Dipping my toe back in the water


I have had a week off work and a deliberate week off blogging. Just didn't feel like it. Tried to make it a more spiritual reason than that but just didn't feel like it. Sorry - don't mean to be rude. We have all taken Lucy's loss quite hard. Thank you for all your kind thoughts and prayers. Thank you that no-one said "It's just a dog". We were all doing quite a lot better until we got a lovely card from the vet, expressing their sorrow and supporting our decision. Bit sobby again but getting there.
Also quite rocked back by a blog I read this week. A Christian had written that she felt that prayer was a conversation and a continuing closeness with God and that answers to prayer were more often about how your life circumstances turned out and the sort of person you are. Well I wondered and worried about this for a while and I am sorry - that just won't do for me. If my God doesn't do miracles - above and beyond anything that I can imagine then all bets are off for me. I might as well go and get a decent life coach and see how much I can achieve in my life. I'm not saying that God is my personal slot machine and that I get everything I ask for (are you kidding?) but the POSSIBILITY of the miraculous is essential don't you think? If God be God and all that. I'm sticking with petitionary prayer with loads of thanksgiving and seeing what God does. Otherwise some of my life circumstances have been so poo, if I couldn't expect God to intervene in some way, at some time, I would do myself a mischief! (RAMBLING! Sorry)
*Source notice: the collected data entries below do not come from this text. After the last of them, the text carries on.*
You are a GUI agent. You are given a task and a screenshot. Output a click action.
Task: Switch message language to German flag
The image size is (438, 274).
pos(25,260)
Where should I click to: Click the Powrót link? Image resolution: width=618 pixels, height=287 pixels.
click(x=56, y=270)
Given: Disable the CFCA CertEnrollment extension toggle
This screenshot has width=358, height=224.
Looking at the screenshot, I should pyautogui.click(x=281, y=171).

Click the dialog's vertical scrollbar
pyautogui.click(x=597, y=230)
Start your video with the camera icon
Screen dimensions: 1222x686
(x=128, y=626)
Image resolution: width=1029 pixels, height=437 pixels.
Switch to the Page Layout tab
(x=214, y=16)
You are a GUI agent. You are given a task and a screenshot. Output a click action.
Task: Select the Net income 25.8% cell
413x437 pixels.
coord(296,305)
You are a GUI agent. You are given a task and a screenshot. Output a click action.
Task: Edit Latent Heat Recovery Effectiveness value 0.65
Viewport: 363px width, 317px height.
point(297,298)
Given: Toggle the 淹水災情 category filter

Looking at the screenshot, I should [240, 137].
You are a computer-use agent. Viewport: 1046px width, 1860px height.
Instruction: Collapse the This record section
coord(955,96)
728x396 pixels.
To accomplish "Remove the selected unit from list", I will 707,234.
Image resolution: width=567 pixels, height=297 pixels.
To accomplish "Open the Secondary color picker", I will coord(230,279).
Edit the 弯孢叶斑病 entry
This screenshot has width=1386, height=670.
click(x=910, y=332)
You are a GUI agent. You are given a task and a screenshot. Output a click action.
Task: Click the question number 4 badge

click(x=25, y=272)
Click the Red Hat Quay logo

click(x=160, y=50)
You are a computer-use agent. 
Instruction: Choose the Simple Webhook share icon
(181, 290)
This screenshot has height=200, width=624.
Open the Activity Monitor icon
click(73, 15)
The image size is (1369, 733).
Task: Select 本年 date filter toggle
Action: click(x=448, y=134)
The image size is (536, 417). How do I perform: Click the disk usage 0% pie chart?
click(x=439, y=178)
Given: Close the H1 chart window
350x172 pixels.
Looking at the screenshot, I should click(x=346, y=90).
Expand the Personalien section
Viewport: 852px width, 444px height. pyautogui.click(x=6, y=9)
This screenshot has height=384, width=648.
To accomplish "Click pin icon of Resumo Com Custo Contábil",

Other than that just leaving you with a few random things.

Went for day out in Newton Abbott. You know, I don't need the lights of Vegas and wilder-beast roaming across the plains but, I have to be brutally honest, it was a long way to drive for a big Asda, twenty charity shops and two buskers murdering Beatles' songs. Maybe I caught it on a bad day.

Had a lunch in Buffet City. All you an eat Chinese for the uninitiated. Always makes me want to come out and go on five day bread and water fast. Why do we do that to ourselves? And FOW1 was making a cheese sandwich about an hour later.

Foyle's War is back - if only for three weeks. HURRAH! Also, wish that he papers would stop hanging round the filming of Sherlock and taking random photos. If they give any clues away - I shall be very annoyed.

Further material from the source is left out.